Friendly Yellow vs Shoji White
Friendly Yellow and Shoji White come from the same Sherwin-Williams collection. Hue-wise, Friendly Yellow belongs to the beige-yellow family and Shoji White to the beige-greige family. Their light reflectance values are nearly the same — 76 vs 74 — so neither will read significantly brighter or darker than the other. Both share a warm character, which means they'll respond to light and surrounding materials in similar ways. A ΔE of 19.0 puts these firmly in different territory — two distinct design choices rather than close alternatives. Below you'll find 2 real-room photo comparisons where both colors appear side by side, plus 5 simulated room previews.
Friendly Yellow vs Shoji White in Real Spaces
2 real rooms side by side. Seeing Friendly Yellow and Shoji White in actual rooms makes the difference concrete; browse the spaces below to get a feel for how each color lives on a wall.
Living Room
A living room wall sees more varied light than almost any other surface in the house, which makes the choice between these two more nuanced than a chip suggests. The distinction reads clearly at room scale, making the choice between them concrete.
Front Door
On a front door, the color is both the first and last thing you see — a context where even a modest tonal difference reads clearly. The distinction reads clearly at room scale, making the choice between them concrete.
Color Details
Friendly Yellow vs Shoji White Simulated Comparison
5 simulated room previews — drag the slider on each to see Friendly Yellow on one side and Shoji White on the other.

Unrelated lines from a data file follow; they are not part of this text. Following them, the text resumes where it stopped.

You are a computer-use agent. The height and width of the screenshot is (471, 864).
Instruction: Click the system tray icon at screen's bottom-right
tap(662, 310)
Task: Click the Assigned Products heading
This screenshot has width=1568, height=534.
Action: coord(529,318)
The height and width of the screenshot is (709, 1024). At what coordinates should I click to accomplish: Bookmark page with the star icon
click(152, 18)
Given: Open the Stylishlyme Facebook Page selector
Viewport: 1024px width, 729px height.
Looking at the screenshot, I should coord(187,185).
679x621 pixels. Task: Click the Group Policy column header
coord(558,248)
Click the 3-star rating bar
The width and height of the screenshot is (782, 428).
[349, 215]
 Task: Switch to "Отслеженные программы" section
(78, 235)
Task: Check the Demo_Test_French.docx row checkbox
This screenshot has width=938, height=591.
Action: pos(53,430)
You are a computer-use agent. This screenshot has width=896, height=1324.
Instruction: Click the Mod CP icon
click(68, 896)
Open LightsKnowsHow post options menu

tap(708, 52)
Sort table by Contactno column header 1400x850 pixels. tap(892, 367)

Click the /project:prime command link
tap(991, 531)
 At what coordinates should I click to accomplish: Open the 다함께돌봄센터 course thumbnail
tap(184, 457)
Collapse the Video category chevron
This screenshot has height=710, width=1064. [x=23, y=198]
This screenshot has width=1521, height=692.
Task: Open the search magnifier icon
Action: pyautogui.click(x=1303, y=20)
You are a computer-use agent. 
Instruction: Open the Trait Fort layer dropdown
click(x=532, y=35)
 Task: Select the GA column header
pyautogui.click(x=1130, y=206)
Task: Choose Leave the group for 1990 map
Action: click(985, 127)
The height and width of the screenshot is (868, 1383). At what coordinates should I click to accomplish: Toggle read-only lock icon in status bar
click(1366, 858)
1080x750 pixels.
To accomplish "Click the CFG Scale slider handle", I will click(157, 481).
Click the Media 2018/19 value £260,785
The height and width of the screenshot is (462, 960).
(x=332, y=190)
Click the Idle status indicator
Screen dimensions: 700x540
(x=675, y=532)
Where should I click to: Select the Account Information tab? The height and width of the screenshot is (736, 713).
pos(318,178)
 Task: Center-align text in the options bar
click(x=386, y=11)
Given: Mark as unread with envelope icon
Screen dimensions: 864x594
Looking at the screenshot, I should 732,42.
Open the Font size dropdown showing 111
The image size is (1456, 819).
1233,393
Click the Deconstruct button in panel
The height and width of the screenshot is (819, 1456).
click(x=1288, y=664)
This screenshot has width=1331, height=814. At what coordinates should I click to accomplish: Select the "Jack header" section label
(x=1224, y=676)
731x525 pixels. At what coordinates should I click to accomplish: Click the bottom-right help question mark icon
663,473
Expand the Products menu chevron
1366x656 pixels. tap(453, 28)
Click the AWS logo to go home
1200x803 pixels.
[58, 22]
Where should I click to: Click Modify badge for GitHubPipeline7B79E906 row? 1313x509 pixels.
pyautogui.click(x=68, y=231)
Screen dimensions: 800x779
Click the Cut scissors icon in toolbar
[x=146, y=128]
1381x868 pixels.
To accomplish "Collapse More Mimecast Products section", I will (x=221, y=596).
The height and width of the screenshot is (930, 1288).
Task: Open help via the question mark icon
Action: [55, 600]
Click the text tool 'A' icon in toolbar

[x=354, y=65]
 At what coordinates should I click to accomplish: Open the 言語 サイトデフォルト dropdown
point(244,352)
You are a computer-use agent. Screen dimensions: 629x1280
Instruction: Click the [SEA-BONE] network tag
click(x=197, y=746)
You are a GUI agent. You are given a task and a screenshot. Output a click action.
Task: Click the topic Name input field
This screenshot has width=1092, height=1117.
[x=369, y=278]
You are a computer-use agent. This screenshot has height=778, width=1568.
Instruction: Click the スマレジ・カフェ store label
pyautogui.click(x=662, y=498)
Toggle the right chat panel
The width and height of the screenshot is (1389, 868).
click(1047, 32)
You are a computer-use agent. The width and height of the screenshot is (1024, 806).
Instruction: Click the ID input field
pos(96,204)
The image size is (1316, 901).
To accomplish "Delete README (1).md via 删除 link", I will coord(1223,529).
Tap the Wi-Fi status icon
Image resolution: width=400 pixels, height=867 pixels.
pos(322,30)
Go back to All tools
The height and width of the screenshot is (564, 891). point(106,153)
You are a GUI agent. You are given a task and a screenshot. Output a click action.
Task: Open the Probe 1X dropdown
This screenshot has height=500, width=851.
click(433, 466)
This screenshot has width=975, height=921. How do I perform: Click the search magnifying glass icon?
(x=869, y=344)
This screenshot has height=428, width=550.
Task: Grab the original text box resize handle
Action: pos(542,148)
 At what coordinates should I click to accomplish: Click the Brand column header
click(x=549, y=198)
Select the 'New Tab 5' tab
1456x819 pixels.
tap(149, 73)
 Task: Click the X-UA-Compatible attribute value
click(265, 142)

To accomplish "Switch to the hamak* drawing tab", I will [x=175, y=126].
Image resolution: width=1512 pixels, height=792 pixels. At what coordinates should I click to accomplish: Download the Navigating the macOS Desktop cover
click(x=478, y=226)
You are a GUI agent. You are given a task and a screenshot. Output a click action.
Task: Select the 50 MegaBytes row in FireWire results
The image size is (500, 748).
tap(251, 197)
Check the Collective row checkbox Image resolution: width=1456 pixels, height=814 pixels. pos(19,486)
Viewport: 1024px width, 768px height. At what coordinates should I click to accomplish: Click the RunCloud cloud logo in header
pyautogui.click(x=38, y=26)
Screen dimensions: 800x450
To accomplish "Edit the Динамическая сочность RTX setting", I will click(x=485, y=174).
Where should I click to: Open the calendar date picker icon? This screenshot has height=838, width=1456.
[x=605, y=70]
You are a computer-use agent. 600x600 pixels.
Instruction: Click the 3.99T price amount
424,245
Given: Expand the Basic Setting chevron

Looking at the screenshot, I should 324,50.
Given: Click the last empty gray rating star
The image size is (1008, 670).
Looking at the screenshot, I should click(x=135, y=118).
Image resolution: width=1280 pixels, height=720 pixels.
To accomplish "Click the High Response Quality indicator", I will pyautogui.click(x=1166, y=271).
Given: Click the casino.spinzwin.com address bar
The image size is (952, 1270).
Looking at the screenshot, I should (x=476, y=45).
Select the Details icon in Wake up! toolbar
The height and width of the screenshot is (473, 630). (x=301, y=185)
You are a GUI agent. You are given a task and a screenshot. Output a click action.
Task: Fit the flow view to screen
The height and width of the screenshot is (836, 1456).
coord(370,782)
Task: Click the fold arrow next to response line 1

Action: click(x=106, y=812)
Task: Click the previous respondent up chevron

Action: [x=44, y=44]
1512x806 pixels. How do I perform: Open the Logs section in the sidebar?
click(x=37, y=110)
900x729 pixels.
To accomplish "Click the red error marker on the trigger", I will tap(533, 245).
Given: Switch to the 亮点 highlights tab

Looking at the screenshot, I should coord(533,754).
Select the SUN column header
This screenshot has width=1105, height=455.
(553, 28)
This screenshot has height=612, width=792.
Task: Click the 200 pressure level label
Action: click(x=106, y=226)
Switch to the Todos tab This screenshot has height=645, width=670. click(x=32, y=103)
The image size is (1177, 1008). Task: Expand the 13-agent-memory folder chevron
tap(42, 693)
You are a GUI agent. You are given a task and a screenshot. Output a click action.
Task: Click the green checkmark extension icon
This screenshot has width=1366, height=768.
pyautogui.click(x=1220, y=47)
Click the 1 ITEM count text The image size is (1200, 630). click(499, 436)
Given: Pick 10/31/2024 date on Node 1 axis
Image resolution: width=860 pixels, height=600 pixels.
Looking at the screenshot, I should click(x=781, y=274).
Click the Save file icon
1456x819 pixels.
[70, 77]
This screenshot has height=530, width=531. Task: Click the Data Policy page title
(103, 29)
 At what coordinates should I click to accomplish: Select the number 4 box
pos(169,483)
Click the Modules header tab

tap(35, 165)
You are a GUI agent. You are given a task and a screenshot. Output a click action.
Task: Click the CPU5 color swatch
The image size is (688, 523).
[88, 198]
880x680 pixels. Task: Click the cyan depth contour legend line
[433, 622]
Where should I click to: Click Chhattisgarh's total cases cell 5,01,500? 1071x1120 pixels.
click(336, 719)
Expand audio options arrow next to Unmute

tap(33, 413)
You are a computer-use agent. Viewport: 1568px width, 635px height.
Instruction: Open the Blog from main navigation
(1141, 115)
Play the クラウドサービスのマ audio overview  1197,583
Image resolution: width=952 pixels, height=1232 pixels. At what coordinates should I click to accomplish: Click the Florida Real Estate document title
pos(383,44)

Digital color is approximate. These simulations are generated from the manufacturer's hex values and overlaid on grayscale room photos — your screen's calibration, brightness, and viewing angle all affect how they render. Before committing to either color, test physical samples in your own space under the light you actually live with.
More Friendly Yellow comparisons
See how Friendly Yellow stacks up against other well-photographed colors across different brands and tones.